This is no different in the second poem. He sings for his beloved more intensely and more in the style of a hymn. He compares himself to a painter. In the same way the picture of the beloved becomes blurred in his imagination, so the listener’s imagination of the value-related limitedness of the two characters becomes blurred and only the feeling of the general elevation remains. Thus these poems share the literary aims of the remainder of Rumi’s mystic poetry. But they tend to stay more in the environment that is determined by the erotic situation. They are also not as closely related to the name of Shams-i-Tabrizi as those other poems. However, the allusion to the sun and light in both poems can be seen as direct reference to the master, in order to keep silent about the secret identification with the beloved. These poems are little elegant compositions, which Rumi has composed with the poetic modules of the general lyric and particularly erotic feeling. They seem to correspond with the mystical vision of the Persian in general to such a degree, that they can also be found outside of the mystical compositions. Later on we find the same characters with Hafiz, whom according to his style, we have to see in a completely different light from Rumi. But even in earlier forms, for example in the rubai poems for the rulers, the same forms of poetic expressions are common.

With these occasional poems of Rumi one can see how deeply he is rooted in the tradition of Persian poetry. One very precious characteristic of his poetry is that he purifies the fine and well-known forms of effusiveness and poetic debauchery. The other characteristic is in the more or less emphasised link with the method of mystical expression whose composition and stylistic fundamentals we are familiar with.

Another poem is completely different and distinguished with the power of mystical ecstasy. It expresses the whole paradox of the ‘I’ and ‘Thou’. If anywhere, then here the point of Rumi’s mystical poetry becomes directly visible. Therefore the metre is also richer in motion. The poet uses a ramal of as many lengths as shorts (-v–/vv–/vv–/–) and ends every distich with the characteristic syllable ‘I’ and ‘Thou’: “man ve tu”. The faster the tongue tries to reach this ending, the more the final part emerges out of the metre in a harmonious and succinct way.

Surrounded by our happiness,

We reach freedom, You and I

From the analysis of our examples, we should have recognised that the style of Rumi’s poetry also had to be called mystical in the most general sense of didactic poetry, with which he shares his fundamental and poetic intention. Yet, the term mystical poetry should not be limited to the didactic poem or the Divan. Mystical poetry with Rumi is a literary genre that reveals the religious subject in a rhythmically inspired and aesthetic vision and changes them for the purpose of a characteristic psychic attitude of the participants. How this attitude is determined and of what kind the psychological condition is, depends upon the genre. We have learned to distinguish the didactic element from lyric element in the didactic poem and the Divan. We find a lot that both have in common. The poetic circles are overlapping, but are not congruent. In the didactic poem, the poet looks at the things external to the person of the not-I, which he can find in the imagination of a certain space. He interprets and compares them and himself with them. With relaxed devotion, he sinks into their richness, which he imitates in the conduct of time and space in the style.

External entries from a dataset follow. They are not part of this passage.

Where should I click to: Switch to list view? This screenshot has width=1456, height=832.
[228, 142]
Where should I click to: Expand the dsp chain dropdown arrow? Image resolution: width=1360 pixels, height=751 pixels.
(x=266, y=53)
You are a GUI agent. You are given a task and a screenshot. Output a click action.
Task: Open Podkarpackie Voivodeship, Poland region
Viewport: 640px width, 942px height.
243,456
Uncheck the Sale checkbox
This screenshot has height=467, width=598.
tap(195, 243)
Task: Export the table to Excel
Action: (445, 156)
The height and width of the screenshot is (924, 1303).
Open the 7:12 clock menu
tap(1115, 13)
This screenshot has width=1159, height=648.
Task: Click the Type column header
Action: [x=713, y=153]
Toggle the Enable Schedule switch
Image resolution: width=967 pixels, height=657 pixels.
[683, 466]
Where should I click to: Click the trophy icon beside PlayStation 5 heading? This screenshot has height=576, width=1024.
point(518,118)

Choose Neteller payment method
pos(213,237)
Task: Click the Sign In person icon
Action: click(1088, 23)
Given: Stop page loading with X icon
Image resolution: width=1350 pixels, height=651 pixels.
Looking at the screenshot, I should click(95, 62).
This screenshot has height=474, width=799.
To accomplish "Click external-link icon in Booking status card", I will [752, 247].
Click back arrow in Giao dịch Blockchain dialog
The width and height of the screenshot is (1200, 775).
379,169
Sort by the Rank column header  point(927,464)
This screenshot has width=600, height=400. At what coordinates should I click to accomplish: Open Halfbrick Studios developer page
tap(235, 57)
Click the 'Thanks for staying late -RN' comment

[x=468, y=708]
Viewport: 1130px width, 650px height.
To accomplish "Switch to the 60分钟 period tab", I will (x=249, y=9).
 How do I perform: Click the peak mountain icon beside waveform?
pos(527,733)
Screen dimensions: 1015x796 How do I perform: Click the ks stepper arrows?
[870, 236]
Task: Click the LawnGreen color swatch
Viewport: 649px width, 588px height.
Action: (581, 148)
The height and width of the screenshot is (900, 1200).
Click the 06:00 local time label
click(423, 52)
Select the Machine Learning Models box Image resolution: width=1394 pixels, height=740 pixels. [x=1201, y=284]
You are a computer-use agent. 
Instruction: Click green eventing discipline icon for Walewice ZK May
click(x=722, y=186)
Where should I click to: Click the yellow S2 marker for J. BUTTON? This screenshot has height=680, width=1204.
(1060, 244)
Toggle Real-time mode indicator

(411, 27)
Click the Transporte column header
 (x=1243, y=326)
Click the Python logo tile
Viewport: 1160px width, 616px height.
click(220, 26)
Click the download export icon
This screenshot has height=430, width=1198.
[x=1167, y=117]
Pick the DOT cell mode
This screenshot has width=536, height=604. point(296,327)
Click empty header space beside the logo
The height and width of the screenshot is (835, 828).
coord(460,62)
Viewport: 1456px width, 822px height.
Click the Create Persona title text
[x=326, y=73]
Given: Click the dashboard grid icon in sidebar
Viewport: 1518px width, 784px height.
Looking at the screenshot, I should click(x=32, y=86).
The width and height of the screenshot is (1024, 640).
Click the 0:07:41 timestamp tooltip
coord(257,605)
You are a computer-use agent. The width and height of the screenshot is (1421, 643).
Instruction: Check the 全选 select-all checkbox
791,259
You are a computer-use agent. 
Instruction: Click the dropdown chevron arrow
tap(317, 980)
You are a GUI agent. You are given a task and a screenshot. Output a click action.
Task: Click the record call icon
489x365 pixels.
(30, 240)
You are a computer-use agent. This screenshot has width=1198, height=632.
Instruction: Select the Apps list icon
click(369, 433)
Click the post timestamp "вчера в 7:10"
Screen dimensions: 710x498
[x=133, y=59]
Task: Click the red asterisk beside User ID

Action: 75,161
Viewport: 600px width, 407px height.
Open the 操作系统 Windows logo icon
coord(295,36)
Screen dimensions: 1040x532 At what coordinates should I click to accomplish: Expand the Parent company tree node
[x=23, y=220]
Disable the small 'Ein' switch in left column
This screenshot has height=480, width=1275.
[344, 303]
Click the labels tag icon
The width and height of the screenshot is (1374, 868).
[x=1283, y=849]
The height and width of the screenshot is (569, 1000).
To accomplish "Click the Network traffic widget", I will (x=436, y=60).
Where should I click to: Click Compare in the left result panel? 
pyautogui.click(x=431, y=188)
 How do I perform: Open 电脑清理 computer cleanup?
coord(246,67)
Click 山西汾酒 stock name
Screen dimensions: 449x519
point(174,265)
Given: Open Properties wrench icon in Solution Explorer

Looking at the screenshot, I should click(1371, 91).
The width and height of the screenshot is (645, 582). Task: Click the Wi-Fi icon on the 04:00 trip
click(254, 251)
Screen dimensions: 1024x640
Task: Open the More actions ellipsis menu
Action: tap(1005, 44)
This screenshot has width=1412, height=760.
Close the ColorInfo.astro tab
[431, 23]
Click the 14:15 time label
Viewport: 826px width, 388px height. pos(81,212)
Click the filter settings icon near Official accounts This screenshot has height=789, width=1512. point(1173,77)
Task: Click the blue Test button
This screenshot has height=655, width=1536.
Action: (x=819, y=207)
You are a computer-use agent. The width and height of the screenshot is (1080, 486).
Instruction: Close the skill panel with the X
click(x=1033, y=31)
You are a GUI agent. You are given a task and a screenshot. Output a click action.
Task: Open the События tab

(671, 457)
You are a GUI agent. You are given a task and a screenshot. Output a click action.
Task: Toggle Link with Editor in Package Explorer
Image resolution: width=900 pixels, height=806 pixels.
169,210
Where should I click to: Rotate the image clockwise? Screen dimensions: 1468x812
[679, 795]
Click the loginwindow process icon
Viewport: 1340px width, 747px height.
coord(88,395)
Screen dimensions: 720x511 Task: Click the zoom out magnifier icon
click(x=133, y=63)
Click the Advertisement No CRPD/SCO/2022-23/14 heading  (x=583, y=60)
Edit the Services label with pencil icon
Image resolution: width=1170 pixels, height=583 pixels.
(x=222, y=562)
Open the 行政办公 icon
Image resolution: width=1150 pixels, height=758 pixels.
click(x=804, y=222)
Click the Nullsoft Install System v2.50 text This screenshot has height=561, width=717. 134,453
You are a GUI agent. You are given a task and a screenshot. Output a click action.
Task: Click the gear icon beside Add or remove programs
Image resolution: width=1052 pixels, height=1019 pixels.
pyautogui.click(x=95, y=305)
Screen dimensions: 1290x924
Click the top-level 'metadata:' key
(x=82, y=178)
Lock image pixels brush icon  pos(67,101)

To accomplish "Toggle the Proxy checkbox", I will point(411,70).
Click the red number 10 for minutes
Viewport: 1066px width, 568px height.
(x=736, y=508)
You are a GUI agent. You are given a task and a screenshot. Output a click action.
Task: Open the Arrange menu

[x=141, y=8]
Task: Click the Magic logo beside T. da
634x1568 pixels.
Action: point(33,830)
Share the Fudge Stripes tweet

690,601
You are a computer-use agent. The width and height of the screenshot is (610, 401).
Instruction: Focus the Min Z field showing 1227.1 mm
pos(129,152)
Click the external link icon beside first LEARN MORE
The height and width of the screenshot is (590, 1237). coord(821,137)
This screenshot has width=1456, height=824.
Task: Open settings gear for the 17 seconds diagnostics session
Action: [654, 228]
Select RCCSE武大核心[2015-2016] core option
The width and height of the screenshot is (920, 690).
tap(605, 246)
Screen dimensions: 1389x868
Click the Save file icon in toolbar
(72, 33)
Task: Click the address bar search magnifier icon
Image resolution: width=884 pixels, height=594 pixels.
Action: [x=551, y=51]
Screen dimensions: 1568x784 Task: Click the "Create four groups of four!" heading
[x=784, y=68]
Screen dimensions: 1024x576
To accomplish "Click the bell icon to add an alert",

Contrary to this, the poet can be found directly under the unlimited richness of the symbolic facts in the lyric poems. He joins their rhythmic movements, which change according to the situation. But through his insistent presence he endows his object with meaning and structure. In every moment a variation of the subject is mirrored. But also this concrete ‘I’ escaped the created individuation and becomes objectivised in the ‘Thou’. In the didactic poem this abstraction leads to dissolution, here the concrete reaches its own dissolution. The latter effects of the style are thus common to both genres.

If we tried to approach this mystical poetry with our Occidental terminology of style, we would probably find that the didactic poem is closest to some degree to our classical genre. The classical genre seems to have a moderate metre, in which the spirit seems to hover over the subject. Reminiscent of this is also the timeless perfection that takes place in the consciousness in every moment in the picture. Apart from the meaning, the unchangeable rhythm, the sustained expression and movement teaches us about the measured distance, that the feelings are sustained with respect to the classical piece of art.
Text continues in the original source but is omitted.